BEGIN Source records
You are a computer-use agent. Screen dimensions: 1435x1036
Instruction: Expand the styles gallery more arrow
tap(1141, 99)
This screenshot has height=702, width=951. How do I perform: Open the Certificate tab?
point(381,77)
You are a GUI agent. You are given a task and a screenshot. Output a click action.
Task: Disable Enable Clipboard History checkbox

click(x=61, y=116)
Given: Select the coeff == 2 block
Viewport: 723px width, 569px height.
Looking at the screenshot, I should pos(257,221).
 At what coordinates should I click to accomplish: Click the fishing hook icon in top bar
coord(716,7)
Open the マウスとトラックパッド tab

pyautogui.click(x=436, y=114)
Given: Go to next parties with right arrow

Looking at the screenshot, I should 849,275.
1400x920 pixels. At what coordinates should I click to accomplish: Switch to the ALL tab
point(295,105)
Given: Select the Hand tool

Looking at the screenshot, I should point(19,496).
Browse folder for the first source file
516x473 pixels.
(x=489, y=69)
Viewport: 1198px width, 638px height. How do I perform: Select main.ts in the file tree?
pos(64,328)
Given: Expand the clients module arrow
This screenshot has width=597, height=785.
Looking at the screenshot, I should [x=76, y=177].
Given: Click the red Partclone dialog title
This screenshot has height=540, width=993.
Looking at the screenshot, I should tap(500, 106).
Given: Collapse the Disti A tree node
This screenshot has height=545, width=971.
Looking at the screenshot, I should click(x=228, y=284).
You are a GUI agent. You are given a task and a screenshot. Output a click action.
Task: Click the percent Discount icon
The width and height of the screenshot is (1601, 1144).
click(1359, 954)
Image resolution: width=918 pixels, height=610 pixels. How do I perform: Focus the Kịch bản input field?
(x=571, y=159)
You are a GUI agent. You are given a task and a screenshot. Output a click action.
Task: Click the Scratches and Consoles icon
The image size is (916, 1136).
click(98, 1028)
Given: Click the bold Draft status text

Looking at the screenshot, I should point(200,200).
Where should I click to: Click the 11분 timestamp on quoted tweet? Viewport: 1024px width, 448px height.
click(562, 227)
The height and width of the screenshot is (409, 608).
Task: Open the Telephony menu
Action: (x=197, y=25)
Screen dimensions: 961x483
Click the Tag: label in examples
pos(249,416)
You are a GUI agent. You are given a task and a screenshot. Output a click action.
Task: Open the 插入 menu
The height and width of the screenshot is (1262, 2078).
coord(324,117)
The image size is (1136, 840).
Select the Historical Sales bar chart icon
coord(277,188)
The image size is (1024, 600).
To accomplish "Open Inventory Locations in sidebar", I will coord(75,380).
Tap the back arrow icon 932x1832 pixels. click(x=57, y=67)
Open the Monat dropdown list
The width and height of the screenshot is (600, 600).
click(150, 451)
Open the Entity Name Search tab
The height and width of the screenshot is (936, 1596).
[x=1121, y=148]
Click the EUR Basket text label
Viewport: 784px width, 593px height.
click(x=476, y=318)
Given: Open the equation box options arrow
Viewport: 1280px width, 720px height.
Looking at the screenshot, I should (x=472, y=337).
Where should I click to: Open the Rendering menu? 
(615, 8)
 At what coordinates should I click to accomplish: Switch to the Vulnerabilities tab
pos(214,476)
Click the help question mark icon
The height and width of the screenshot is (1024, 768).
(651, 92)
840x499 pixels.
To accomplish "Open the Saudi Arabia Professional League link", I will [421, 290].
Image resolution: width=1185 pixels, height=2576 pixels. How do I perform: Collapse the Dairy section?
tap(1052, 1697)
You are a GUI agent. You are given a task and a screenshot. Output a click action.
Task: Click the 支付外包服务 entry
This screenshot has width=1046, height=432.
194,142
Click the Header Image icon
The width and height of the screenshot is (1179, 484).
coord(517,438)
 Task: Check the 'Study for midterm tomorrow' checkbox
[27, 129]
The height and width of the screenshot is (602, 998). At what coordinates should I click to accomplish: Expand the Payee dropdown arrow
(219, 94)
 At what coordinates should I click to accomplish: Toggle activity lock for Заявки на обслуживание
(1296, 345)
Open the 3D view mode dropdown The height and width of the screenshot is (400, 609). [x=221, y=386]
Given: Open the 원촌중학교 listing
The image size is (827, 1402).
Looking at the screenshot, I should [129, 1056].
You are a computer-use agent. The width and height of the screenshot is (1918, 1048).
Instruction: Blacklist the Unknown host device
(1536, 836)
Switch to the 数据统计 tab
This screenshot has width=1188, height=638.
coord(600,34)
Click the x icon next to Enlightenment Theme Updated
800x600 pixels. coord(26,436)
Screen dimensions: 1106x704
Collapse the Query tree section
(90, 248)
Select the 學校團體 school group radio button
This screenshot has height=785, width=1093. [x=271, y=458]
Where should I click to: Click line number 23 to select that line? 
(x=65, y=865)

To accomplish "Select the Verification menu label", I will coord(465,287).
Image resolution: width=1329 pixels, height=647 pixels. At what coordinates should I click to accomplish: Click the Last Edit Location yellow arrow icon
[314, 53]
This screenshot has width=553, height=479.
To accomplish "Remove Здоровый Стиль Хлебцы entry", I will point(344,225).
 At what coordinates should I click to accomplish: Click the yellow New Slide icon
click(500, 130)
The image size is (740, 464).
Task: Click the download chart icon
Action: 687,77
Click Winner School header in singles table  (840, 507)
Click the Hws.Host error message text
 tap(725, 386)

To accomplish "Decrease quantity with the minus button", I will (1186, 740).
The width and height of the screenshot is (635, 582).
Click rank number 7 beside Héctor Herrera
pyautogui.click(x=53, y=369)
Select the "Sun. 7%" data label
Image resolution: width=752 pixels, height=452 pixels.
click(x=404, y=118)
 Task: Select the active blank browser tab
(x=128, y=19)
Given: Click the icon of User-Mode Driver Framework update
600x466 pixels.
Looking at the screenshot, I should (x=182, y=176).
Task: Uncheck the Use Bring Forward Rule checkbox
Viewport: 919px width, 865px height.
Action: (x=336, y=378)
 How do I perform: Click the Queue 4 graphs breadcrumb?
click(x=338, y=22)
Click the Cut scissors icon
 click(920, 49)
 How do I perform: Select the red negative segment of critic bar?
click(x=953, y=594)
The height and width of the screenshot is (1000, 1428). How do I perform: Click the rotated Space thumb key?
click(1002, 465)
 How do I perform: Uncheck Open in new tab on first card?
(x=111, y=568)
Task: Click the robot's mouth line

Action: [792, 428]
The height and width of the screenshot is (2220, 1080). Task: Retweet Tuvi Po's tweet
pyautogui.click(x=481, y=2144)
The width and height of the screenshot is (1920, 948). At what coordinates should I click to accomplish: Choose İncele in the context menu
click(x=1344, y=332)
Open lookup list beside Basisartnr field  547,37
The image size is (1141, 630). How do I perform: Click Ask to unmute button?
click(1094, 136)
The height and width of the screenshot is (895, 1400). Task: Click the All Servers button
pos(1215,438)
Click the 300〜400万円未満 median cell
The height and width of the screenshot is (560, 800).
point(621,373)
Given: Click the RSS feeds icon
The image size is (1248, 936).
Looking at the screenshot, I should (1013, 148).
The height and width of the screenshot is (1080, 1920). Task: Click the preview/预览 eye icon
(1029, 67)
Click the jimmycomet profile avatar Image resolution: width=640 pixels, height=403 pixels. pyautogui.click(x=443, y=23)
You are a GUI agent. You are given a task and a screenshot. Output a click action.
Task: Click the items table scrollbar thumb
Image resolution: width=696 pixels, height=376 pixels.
END Source records
Restate all of the material exactly.

You are a computer-use agent. Screen dimensions: 1435x1036
Instruction: Expand the styles gallery more arrow
tap(1141, 99)
This screenshot has height=702, width=951. How do I perform: Open the Certificate tab?
point(381,77)
You are a GUI agent. You are given a task and a screenshot. Output a click action.
Task: Disable Enable Clipboard History checkbox

click(x=61, y=116)
Given: Select the coeff == 2 block
Viewport: 723px width, 569px height.
Looking at the screenshot, I should pos(257,221).
 At what coordinates should I click to accomplish: Click the fishing hook icon in top bar
coord(716,7)
Open the マウスとトラックパッド tab

pyautogui.click(x=436, y=114)
Given: Go to next parties with right arrow

Looking at the screenshot, I should 849,275.
1400x920 pixels. At what coordinates should I click to accomplish: Switch to the ALL tab
point(295,105)
Given: Select the Hand tool

Looking at the screenshot, I should point(19,496).
Browse folder for the first source file
516x473 pixels.
(x=489, y=69)
Viewport: 1198px width, 638px height. How do I perform: Select main.ts in the file tree?
pos(64,328)
Given: Expand the clients module arrow
This screenshot has width=597, height=785.
Looking at the screenshot, I should [x=76, y=177].
Given: Click the red Partclone dialog title
This screenshot has height=540, width=993.
Looking at the screenshot, I should tap(500, 106).
Given: Collapse the Disti A tree node
This screenshot has height=545, width=971.
Looking at the screenshot, I should click(x=228, y=284).
You are a GUI agent. You are given a task and a screenshot. Output a click action.
Task: Click the percent Discount icon
The width and height of the screenshot is (1601, 1144).
click(1359, 954)
Image resolution: width=918 pixels, height=610 pixels. How do I perform: Focus the Kịch bản input field?
(x=571, y=159)
You are a GUI agent. You are given a task and a screenshot. Output a click action.
Task: Click the Scratches and Consoles icon
The image size is (916, 1136).
click(98, 1028)
Given: Click the bold Draft status text

Looking at the screenshot, I should point(200,200).
Where should I click to: Click the 11분 timestamp on quoted tweet? Viewport: 1024px width, 448px height.
click(562, 227)
The height and width of the screenshot is (409, 608).
Task: Open the Telephony menu
Action: (x=197, y=25)
Screen dimensions: 961x483
Click the Tag: label in examples
pos(249,416)
You are a GUI agent. You are given a task and a screenshot. Output a click action.
Task: Open the 插入 menu
The height and width of the screenshot is (1262, 2078).
coord(324,117)
The image size is (1136, 840).
Select the Historical Sales bar chart icon
coord(277,188)
The image size is (1024, 600).
To accomplish "Open Inventory Locations in sidebar", I will coord(75,380).
Tap the back arrow icon 932x1832 pixels. click(x=57, y=67)
Open the Monat dropdown list
The width and height of the screenshot is (600, 600).
click(150, 451)
Open the Entity Name Search tab
The height and width of the screenshot is (936, 1596).
[x=1121, y=148]
Click the EUR Basket text label
Viewport: 784px width, 593px height.
click(x=476, y=318)
Given: Open the equation box options arrow
Viewport: 1280px width, 720px height.
Looking at the screenshot, I should (x=472, y=337).
Where should I click to: Open the Rendering menu? 
(615, 8)
 At what coordinates should I click to accomplish: Switch to the Vulnerabilities tab
pos(214,476)
Click the help question mark icon
The height and width of the screenshot is (1024, 768).
(651, 92)
840x499 pixels.
To accomplish "Open the Saudi Arabia Professional League link", I will [421, 290].
Image resolution: width=1185 pixels, height=2576 pixels. How do I perform: Collapse the Dairy section?
tap(1052, 1697)
You are a GUI agent. You are given a task and a screenshot. Output a click action.
Task: Click the 支付外包服务 entry
This screenshot has width=1046, height=432.
194,142
Click the Header Image icon
The width and height of the screenshot is (1179, 484).
coord(517,438)
 Task: Check the 'Study for midterm tomorrow' checkbox
[27, 129]
The height and width of the screenshot is (602, 998). At what coordinates should I click to accomplish: Expand the Payee dropdown arrow
(219, 94)
 At what coordinates should I click to accomplish: Toggle activity lock for Заявки на обслуживание
(1296, 345)
Open the 3D view mode dropdown The height and width of the screenshot is (400, 609). [x=221, y=386]
Given: Open the 원촌중학교 listing
The image size is (827, 1402).
Looking at the screenshot, I should [129, 1056].
You are a computer-use agent. The width and height of the screenshot is (1918, 1048).
Instruction: Blacklist the Unknown host device
(1536, 836)
Switch to the 数据统计 tab
This screenshot has width=1188, height=638.
coord(600,34)
Click the x icon next to Enlightenment Theme Updated
800x600 pixels. coord(26,436)
Screen dimensions: 1106x704
Collapse the Query tree section
(90, 248)
Select the 學校團體 school group radio button
This screenshot has height=785, width=1093. [x=271, y=458]
Where should I click to: Click line number 23 to select that line? 
(x=65, y=865)

To accomplish "Select the Verification menu label", I will coord(465,287).
Image resolution: width=1329 pixels, height=647 pixels. At what coordinates should I click to accomplish: Click the Last Edit Location yellow arrow icon
[314, 53]
This screenshot has width=553, height=479.
To accomplish "Remove Здоровый Стиль Хлебцы entry", I will point(344,225).
 At what coordinates should I click to accomplish: Click the yellow New Slide icon
click(500, 130)
The image size is (740, 464).
Task: Click the download chart icon
Action: 687,77
Click Winner School header in singles table  (840, 507)
Click the Hws.Host error message text
 tap(725, 386)

To accomplish "Decrease quantity with the minus button", I will (1186, 740).
The width and height of the screenshot is (635, 582).
Click rank number 7 beside Héctor Herrera
pyautogui.click(x=53, y=369)
Select the "Sun. 7%" data label
Image resolution: width=752 pixels, height=452 pixels.
click(x=404, y=118)
 Task: Select the active blank browser tab
(x=128, y=19)
Given: Click the icon of User-Mode Driver Framework update
600x466 pixels.
Looking at the screenshot, I should (x=182, y=176).
Task: Uncheck the Use Bring Forward Rule checkbox
Viewport: 919px width, 865px height.
Action: (x=336, y=378)
 How do I perform: Click the Queue 4 graphs breadcrumb?
click(x=338, y=22)
Click the Cut scissors icon
 click(920, 49)
 How do I perform: Select the red negative segment of critic bar?
click(x=953, y=594)
The height and width of the screenshot is (1000, 1428). How do I perform: Click the rotated Space thumb key?
click(1002, 465)
 How do I perform: Uncheck Open in new tab on first card?
(x=111, y=568)
Task: Click the robot's mouth line

Action: [792, 428]
The height and width of the screenshot is (2220, 1080). Task: Retweet Tuvi Po's tweet
pyautogui.click(x=481, y=2144)
The width and height of the screenshot is (1920, 948). At what coordinates should I click to accomplish: Choose İncele in the context menu
click(x=1344, y=332)
Open lookup list beside Basisartnr field  547,37
The image size is (1141, 630). How do I perform: Click Ask to unmute button?
click(1094, 136)
The height and width of the screenshot is (895, 1400). Task: Click the All Servers button
pos(1215,438)
Click the 300〜400万円未満 median cell
The height and width of the screenshot is (560, 800).
point(621,373)
Given: Click the RSS feeds icon
The image size is (1248, 936).
Looking at the screenshot, I should (1013, 148).
The height and width of the screenshot is (1080, 1920). Task: Click the preview/预览 eye icon
(1029, 67)
Click the jimmycomet profile avatar Image resolution: width=640 pixels, height=403 pixels. pyautogui.click(x=443, y=23)
You are a GUI agent. You are given a task and a screenshot. Output a click action.
Task: Click the items table scrollbar thumb
Image resolution: width=696 pixels, height=376 pixels.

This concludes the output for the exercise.